Я могу ответить, что когда я начинал ее писать, не было и намека на идею, что я начну говорить обо всем этом. Не было и мыслей, что будущая книга будет включать диалоги, не говоря уже об обсуждении музыкальных тем. Сложная и амбициозная природа моего проекта формировалась постепенно. Ярко выраженные решающие доводы пришли уже на этом пути.

Ранее я уже упоминал, что будучи подростком, я зачитывался небольшой книжечкой Эрнеста Нейгела и Джеймса Р. Ньюмена "Доказательство Геделя"1). Так вот, эта книга для меня просто излучала волнение и глубину, и увлекла меня как стрела прямо к изучению формальной логики. И как специализирующийся в области математики выпускник Стенфорда, и несколько лет позднее, как аспирант-математик в Беркли, я прослушал несколько спецкурсов по математической логике, но, к моему горькому разочарованию, все они были непонятными, техническими и совсем лишенными магии, известной мне из книги Нейгела и Ньюмена. Результатом прослушивания этих заумных курсов было то, что мой острый юношеский интерес к удивительному доказательству Геделя и его странным петлям был почти убит. Понятно, что у меня возникло такое ощущение бесплодности, что я, почти в отчаянии, бросил математическую аспирантуру в Беркли, и получил новое назначение в физическую аспирантуру Орегонского Университета2) в Евгении, где моя когда-то пылкая очарованность логикой и математикой впала в глубокую спячку.

Прошло несколько лет, и наконец однажды, в мае 1972, просматривая полки математичской литературы в книжной лавке Орегонского Университета, я случайно наткнулся на превосходную книгу философа Говарда Делонга "Математическая логика в разрезе"3), воспользовался шансом приобрести ее, и через несколько недель моя старая любовь к великим геделевским тайнам, и все с ней связанное, пробудилось. Идеи начали носиться как сумасшедшие, в моей раскачивающейся колбе страхов и грез.

Вопреки этой радости, я был очень расстроен и моим изучением физики, и общим ходим жизни, так что в июле я запаковал все свои пожитки в дюжину, или около того, картонных коробок, и выехал в восточном направлении через необъятный американский континент в Quicksilver'е, моем верном Mercury'и 1956 года выпуска. Куда я направлялся, я не был уверен. Все что я знал - что ищу новую жизнь.

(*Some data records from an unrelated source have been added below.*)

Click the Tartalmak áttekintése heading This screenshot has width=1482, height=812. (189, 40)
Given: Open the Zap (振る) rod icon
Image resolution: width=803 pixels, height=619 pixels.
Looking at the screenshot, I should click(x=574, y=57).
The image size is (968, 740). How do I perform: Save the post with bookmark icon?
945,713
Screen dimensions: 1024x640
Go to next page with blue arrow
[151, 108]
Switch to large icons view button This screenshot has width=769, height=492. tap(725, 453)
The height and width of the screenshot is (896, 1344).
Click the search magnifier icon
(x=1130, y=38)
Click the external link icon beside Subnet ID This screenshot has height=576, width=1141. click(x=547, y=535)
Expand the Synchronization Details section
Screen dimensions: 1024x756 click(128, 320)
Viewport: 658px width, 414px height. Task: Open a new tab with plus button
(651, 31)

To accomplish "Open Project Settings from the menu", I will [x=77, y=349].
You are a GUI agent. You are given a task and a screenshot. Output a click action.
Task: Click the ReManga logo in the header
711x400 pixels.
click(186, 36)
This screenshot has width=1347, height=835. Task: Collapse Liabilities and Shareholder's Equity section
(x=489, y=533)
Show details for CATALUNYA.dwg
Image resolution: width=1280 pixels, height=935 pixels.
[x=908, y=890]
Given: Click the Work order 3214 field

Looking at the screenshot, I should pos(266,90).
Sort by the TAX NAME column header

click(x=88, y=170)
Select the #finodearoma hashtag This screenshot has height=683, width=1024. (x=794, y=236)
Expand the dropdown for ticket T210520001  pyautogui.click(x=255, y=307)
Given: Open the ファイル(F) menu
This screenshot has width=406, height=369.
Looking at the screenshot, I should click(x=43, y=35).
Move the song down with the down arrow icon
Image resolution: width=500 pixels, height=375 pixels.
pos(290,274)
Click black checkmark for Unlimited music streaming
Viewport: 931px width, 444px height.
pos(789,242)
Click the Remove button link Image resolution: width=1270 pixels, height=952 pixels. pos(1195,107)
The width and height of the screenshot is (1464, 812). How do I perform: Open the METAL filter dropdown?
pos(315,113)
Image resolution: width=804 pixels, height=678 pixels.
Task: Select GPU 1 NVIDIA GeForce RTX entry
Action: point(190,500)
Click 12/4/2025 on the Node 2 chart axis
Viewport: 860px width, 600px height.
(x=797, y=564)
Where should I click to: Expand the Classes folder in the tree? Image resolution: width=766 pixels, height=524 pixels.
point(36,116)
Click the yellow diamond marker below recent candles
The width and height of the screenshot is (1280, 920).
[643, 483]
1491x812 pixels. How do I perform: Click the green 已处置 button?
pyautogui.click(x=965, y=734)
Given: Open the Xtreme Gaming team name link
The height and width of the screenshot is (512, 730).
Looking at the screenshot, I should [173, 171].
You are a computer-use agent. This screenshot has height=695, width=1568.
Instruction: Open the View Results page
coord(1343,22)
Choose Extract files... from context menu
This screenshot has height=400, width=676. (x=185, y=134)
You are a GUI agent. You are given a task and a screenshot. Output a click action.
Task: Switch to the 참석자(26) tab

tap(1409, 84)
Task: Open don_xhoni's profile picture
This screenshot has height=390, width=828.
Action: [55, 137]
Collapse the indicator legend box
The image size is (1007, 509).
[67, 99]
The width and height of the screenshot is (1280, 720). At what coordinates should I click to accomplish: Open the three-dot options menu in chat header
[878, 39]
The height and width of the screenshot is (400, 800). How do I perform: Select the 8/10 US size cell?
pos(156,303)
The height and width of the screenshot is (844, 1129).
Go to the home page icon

После пересечения Водопадов и Восточно-Орегонской пустыни, я попал в Москву, штат Айдахо. Поскольку у Quicksilver'а были небольшие проблемы с двигателем, и он нуждался в ремонте, я, воспользовавшись наличием свободного времени, зашел в библиотеку Университета Айдахо, чтобы просмотреть некоторые статьи о доказательстве Геделя, упоминавшиеся в библиографии Делонга. Я сделал фотокопии некоторых из них, и через день, или около того, отбыл в сторону Монтаны и Альберты. Каждую ночь я останавливадлся, разбивал свою маленькую палатку, иногда в лесу, иногда возле озера, а уж затем страстно окунался, в свете карманного фонарика, в эти статьи, пока не засыпал в своем спальном мешке. Я начал понимать многие результаты Геделя все яснее и яснее, и то, что я понял, было действительно очаровательно.

От письма к брошюре и семинару

После нескольких дней, проведенных в Канадских Скалах, я направился снова на юг, и, в конце концов, достиг Булдера, штат Колорадо. Здесь, однажды днем, бурный поток множества свежих идей случайно подтолкнул меня написать письмо своему старому другу Роберту Бенингеру. Через несколько часов письма я обнаружил, что несмотря на то, что письмо оказалось намного длиннее, чем я ожидал - что-то около 30 рукописных страниц, я сказал только половину того, что собирался. Это заставило меня задуматься о том, что может быть мне надо написать брошюру, а не письмо, а Роберт и по сей день так и не получил мое незаконченное послание.

После Булдера, я направился дальше на восток, кочуя из одного университетского городка в другой, и, наконец, как будто он меня поджидал с самого начала, впереди замаячил Нью-Йорк, как моя окончательная цель. Действительно, я провел несколько месяцев в Манхэттене, обучаясь в аспирантуре в Городском Колледже, и обучая медсестер элементарной физике в Хантер Колледже, но когда наступил 1973 год, я понял, что хотя я и люблю Нью-Йорк по многим причинам, я взволнован даже больше, чем когда-то в Евгении, и решил, что будет благоразумнее вернуться в Орегон, и закончить аспирантуру там.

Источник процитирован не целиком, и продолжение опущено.